Data on locating visible targets
★ ★ ★

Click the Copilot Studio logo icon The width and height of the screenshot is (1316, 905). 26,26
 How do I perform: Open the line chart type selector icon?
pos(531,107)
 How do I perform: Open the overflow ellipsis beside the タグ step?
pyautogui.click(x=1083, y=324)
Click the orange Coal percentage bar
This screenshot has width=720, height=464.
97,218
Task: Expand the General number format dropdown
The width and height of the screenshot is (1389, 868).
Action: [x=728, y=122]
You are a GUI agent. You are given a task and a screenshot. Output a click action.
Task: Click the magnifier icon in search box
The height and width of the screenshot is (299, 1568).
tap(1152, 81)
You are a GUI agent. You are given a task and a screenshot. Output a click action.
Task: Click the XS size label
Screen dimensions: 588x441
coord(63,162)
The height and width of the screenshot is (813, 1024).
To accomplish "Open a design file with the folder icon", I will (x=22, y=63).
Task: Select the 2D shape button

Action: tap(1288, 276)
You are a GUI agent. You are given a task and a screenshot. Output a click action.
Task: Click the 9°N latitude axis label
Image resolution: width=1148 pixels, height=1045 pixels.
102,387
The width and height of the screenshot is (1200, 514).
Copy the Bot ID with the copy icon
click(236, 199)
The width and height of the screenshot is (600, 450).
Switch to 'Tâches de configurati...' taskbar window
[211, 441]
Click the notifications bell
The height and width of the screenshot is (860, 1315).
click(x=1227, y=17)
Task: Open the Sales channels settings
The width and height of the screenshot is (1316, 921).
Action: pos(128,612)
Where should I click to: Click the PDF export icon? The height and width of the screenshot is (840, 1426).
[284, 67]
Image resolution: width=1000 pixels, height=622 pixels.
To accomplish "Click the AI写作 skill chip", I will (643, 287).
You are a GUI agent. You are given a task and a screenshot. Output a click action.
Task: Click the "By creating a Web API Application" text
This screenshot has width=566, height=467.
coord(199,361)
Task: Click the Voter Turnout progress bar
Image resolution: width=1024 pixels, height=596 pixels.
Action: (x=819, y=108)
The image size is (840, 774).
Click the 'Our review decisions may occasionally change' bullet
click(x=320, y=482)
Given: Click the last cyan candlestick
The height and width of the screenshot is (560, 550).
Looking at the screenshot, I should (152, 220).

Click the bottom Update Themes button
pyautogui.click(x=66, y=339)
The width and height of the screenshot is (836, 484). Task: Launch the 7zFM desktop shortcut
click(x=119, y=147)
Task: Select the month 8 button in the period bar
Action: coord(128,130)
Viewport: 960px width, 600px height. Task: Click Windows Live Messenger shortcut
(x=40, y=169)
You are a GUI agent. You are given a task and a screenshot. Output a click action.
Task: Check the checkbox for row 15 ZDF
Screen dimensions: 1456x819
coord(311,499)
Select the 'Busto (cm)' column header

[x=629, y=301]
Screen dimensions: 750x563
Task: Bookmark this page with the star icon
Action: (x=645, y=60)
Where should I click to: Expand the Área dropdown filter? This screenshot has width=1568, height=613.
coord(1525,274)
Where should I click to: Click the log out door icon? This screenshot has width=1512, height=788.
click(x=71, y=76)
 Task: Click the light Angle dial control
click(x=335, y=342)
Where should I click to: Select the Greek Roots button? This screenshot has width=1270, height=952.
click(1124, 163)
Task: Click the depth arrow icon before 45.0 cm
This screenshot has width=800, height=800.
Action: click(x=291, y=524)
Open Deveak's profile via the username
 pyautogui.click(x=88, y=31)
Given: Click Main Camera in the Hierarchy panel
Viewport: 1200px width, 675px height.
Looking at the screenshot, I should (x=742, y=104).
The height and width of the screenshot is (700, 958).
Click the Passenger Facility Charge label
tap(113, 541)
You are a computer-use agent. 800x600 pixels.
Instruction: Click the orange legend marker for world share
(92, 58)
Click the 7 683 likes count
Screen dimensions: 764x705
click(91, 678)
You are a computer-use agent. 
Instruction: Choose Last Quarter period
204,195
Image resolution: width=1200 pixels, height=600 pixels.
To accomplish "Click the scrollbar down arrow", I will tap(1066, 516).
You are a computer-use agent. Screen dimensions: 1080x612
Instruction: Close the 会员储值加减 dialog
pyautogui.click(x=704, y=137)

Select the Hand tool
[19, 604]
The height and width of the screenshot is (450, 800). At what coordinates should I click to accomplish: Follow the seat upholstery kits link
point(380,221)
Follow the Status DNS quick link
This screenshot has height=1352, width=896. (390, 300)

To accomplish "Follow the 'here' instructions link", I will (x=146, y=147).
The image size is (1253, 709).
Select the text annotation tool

★ ★ ★

# INSTRUCTIONS TO FOLLOW:
Reproduce every line of the records above verbatim.

# EXPECTED OUTPUT:
Click the Copilot Studio logo icon The width and height of the screenshot is (1316, 905). 26,26
 How do I perform: Open the line chart type selector icon?
pos(531,107)
 How do I perform: Open the overflow ellipsis beside the タグ step?
pyautogui.click(x=1083, y=324)
Click the orange Coal percentage bar
This screenshot has width=720, height=464.
97,218
Task: Expand the General number format dropdown
The width and height of the screenshot is (1389, 868).
Action: [x=728, y=122]
You are a GUI agent. You are given a task and a screenshot. Output a click action.
Task: Click the magnifier icon in search box
The height and width of the screenshot is (299, 1568).
tap(1152, 81)
You are a GUI agent. You are given a task and a screenshot. Output a click action.
Task: Click the XS size label
Screen dimensions: 588x441
coord(63,162)
The height and width of the screenshot is (813, 1024).
To accomplish "Open a design file with the folder icon", I will (x=22, y=63).
Task: Select the 2D shape button

Action: tap(1288, 276)
You are a GUI agent. You are given a task and a screenshot. Output a click action.
Task: Click the 9°N latitude axis label
Image resolution: width=1148 pixels, height=1045 pixels.
102,387
The width and height of the screenshot is (1200, 514).
Copy the Bot ID with the copy icon
click(236, 199)
The width and height of the screenshot is (600, 450).
Switch to 'Tâches de configurati...' taskbar window
[211, 441]
Click the notifications bell
The height and width of the screenshot is (860, 1315).
click(x=1227, y=17)
Task: Open the Sales channels settings
The width and height of the screenshot is (1316, 921).
Action: pos(128,612)
Where should I click to: Click the PDF export icon? The height and width of the screenshot is (840, 1426).
[284, 67]
Image resolution: width=1000 pixels, height=622 pixels.
To accomplish "Click the AI写作 skill chip", I will (643, 287).
You are a GUI agent. You are given a task and a screenshot. Output a click action.
Task: Click the "By creating a Web API Application" text
This screenshot has width=566, height=467.
coord(199,361)
Task: Click the Voter Turnout progress bar
Image resolution: width=1024 pixels, height=596 pixels.
Action: (x=819, y=108)
The image size is (840, 774).
Click the 'Our review decisions may occasionally change' bullet
click(x=320, y=482)
Given: Click the last cyan candlestick
The height and width of the screenshot is (560, 550).
Looking at the screenshot, I should (152, 220).

Click the bottom Update Themes button
pyautogui.click(x=66, y=339)
The width and height of the screenshot is (836, 484). Task: Launch the 7zFM desktop shortcut
click(x=119, y=147)
Task: Select the month 8 button in the period bar
Action: coord(128,130)
Viewport: 960px width, 600px height. Task: Click Windows Live Messenger shortcut
(x=40, y=169)
You are a GUI agent. You are given a task and a screenshot. Output a click action.
Task: Check the checkbox for row 15 ZDF
Screen dimensions: 1456x819
coord(311,499)
Select the 'Busto (cm)' column header

[x=629, y=301]
Screen dimensions: 750x563
Task: Bookmark this page with the star icon
Action: (x=645, y=60)
Where should I click to: Expand the Área dropdown filter? This screenshot has width=1568, height=613.
coord(1525,274)
Where should I click to: Click the log out door icon? This screenshot has width=1512, height=788.
click(x=71, y=76)
 Task: Click the light Angle dial control
click(x=335, y=342)
Where should I click to: Select the Greek Roots button? This screenshot has width=1270, height=952.
click(1124, 163)
Task: Click the depth arrow icon before 45.0 cm
This screenshot has width=800, height=800.
Action: click(x=291, y=524)
Open Deveak's profile via the username
 pyautogui.click(x=88, y=31)
Given: Click Main Camera in the Hierarchy panel
Viewport: 1200px width, 675px height.
Looking at the screenshot, I should (x=742, y=104).
The height and width of the screenshot is (700, 958).
Click the Passenger Facility Charge label
tap(113, 541)
You are a computer-use agent. 800x600 pixels.
Instruction: Click the orange legend marker for world share
(92, 58)
Click the 7 683 likes count
Screen dimensions: 764x705
click(91, 678)
You are a computer-use agent. 
Instruction: Choose Last Quarter period
204,195
Image resolution: width=1200 pixels, height=600 pixels.
To accomplish "Click the scrollbar down arrow", I will tap(1066, 516).
You are a computer-use agent. Screen dimensions: 1080x612
Instruction: Close the 会员储值加减 dialog
pyautogui.click(x=704, y=137)

Select the Hand tool
[19, 604]
The height and width of the screenshot is (450, 800). At what coordinates should I click to accomplish: Follow the seat upholstery kits link
point(380,221)
Follow the Status DNS quick link
This screenshot has height=1352, width=896. (390, 300)

To accomplish "Follow the 'here' instructions link", I will (x=146, y=147).
The image size is (1253, 709).
Select the text annotation tool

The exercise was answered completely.